The dashed line represents the defined remission cutoff value of 2.3. BL baseline, W weeks Fig. 3 Changes in mean simplified disease activity index (SDAI) score in bio-naïve or previously treated patients with rheumatoid arthritis receiving golimumab alone or in combination with methotrexate. The dashed line represents the defined remission cutoff value of 3.3. BL baseline, W weeks 3.4 Tolerability GLM was generally well tolerated with no unexpected safety issues observed. Adverse events (shown in Table 2) find more were reported in five patients, most of whom were receiving GLM (50 mg) in
combination with MTX (6 or 8 mg). Two patients reported fractures (one ankle and one femur); one patient was hospitalized due to renal impairment, chest pain, dyspnea, PRT062607 cell line bronchial asthma, acute upper respiratory tract inflammation, and bronchitis; one patient (treated with GLM monotherapy at 100 mg) experienced Avapritinib supplier venous thromboembolism and lower limb edema; and one patient reported renal impairment, hepatic function, and nephrogenic anemia. Consistent with other GLM safety data reported in Japanese clinical trials, no unknown adverse event was reported in this clinical analysis. All adverse events were resolved with treatment.

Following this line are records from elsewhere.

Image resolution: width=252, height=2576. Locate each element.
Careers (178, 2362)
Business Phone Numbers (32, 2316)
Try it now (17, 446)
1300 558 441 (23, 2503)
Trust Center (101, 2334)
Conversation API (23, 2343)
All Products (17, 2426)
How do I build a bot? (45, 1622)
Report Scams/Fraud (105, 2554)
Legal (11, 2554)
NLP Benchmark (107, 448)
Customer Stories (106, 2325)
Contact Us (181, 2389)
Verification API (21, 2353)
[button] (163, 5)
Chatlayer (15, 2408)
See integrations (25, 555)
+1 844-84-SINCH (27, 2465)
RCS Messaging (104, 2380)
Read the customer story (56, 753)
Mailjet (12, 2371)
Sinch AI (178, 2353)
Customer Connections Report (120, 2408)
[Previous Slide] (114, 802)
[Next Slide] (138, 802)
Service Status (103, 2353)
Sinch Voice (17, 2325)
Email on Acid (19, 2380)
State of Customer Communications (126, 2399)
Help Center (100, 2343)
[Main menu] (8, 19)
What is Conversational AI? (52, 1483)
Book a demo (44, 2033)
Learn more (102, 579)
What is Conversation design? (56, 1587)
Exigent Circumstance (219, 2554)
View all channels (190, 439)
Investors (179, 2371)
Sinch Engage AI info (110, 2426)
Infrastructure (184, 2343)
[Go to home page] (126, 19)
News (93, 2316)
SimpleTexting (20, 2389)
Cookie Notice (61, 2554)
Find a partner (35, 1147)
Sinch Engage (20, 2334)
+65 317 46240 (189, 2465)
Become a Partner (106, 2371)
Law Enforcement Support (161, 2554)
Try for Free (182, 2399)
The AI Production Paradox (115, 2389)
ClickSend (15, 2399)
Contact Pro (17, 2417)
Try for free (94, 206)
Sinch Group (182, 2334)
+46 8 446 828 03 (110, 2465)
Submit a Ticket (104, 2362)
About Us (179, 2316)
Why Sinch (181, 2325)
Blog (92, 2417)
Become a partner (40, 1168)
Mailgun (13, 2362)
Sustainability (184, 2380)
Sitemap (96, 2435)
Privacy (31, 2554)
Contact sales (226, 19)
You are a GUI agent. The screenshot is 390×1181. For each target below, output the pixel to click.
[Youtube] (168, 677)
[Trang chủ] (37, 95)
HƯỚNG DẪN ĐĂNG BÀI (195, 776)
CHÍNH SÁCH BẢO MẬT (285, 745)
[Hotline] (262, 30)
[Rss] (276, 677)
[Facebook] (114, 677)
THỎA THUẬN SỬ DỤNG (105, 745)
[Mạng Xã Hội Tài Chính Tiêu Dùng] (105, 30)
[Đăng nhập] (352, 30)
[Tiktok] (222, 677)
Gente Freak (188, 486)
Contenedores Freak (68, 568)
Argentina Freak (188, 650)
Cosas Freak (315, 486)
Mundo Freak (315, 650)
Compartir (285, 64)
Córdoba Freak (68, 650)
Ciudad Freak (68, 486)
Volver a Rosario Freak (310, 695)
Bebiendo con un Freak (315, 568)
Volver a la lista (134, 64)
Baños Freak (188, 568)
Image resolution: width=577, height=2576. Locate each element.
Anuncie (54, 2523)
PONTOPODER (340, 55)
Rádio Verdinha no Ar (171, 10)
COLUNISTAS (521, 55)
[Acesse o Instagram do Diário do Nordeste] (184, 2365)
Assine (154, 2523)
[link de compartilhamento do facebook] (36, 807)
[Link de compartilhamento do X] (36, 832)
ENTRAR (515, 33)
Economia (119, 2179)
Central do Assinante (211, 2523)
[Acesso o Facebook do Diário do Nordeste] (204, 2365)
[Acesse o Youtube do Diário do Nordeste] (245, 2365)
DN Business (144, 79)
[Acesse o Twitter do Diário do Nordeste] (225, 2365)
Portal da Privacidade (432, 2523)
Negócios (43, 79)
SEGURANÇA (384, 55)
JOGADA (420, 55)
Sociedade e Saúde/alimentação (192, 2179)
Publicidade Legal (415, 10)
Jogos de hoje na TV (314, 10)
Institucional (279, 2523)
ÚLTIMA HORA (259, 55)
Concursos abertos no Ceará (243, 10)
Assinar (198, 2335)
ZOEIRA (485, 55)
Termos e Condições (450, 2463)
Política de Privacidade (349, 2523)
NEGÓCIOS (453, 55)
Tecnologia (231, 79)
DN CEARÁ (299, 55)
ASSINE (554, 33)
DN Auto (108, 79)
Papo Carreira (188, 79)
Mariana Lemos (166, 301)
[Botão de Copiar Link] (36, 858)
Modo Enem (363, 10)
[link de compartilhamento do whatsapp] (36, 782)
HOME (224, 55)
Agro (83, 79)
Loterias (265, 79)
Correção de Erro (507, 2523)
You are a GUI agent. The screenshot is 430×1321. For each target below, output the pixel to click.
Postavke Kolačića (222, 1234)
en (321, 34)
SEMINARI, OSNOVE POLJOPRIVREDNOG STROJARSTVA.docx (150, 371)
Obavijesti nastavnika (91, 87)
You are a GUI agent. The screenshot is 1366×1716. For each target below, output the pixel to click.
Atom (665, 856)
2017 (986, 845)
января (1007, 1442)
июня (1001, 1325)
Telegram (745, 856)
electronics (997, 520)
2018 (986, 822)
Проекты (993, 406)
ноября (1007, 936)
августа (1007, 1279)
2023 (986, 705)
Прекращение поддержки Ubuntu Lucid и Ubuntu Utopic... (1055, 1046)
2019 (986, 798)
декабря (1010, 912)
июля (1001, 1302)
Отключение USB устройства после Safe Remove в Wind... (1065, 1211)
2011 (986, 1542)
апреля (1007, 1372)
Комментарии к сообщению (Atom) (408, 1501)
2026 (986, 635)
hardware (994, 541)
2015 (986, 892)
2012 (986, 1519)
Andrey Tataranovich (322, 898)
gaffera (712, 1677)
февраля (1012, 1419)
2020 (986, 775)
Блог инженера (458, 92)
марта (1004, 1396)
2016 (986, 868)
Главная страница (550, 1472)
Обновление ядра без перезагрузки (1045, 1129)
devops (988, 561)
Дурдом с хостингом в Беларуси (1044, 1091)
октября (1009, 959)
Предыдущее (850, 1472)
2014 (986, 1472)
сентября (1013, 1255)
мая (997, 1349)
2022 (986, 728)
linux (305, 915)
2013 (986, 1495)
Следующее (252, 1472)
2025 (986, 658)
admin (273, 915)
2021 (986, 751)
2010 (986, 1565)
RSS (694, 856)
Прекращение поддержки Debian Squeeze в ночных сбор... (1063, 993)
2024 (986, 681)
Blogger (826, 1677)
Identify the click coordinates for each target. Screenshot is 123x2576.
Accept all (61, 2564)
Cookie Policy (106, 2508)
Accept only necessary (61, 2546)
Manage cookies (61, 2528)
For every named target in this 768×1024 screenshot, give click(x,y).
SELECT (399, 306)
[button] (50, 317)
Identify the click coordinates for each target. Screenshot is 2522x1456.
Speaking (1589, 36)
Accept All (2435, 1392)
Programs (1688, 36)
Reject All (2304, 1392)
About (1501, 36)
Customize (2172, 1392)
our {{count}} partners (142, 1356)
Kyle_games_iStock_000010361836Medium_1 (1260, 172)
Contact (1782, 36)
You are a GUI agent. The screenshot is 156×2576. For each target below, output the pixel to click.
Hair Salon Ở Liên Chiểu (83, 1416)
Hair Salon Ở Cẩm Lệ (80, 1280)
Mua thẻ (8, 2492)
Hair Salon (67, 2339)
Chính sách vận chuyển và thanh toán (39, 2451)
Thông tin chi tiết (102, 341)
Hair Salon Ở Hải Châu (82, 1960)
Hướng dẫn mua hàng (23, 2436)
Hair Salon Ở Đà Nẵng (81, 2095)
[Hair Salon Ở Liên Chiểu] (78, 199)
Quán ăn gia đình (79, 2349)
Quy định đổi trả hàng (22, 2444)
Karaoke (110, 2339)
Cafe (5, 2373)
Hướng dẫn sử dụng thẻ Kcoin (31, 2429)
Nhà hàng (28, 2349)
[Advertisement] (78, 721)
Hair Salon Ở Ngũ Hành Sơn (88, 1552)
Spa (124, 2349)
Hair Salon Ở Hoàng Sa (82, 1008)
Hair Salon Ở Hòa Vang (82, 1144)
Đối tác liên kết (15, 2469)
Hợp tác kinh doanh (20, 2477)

Table 2 Adverse events and course reported in five patients with rheumatoid arthritis treated with golimumab every 4 weeks for 24 weeks Case Adverse events Course 1 Ankle fracture Treated by another clinic 2 Femur fracture Treated
by another clinic 3 Renal impairment, chest pain, Sorafenib nmr dyspnea, asthma bronchial, acute upper respiratory tract inflammation, bronchitis Recovered as inpatient 4 Embolism venous, edema lower limb Resolved, in remission 5 Renal impairment, hepatic function disorder, nephrogenic anemia Recovered 4 Discussion The present analysis in Japanese patients with
RA in real-life clinical care revealed high effectiveness and safety of GLM alone or in combination with MTX, with significant improvements in mean DAS28-CRP and SDAI scores observed in bio-naïve patients 16 weeks after the start of treatment (p < 0.001). The reason for the high remission rate was considered to be the difference in average patient body weight between western countries and Japan (75 vs 50 kg, respectively). These effectiveness data are consistent with efficacy data from clinical studies [7–10, 12, 13, 16]. Most GLM studies are designed to permit rescue of patients at 16 weeks with alternative pharmacological therapy for those meeting the nonresponse criteria for early escape [8–10, 12, 13]. Similar to the GO-FORTH study [13], our clinical analysis involved patients treated with MTX at 8 mg/week, which is the maximum dose approved in Japan at the time that the patients were receiving treatment [17]. This is lower than the current recommended MTX dose in RA [3, 14, 18] and lower than the MTX dose used in combination with GLM in other published studies [7, 9, 10]. Despite the low doses of MTX used, overall remission rates with GLM were high.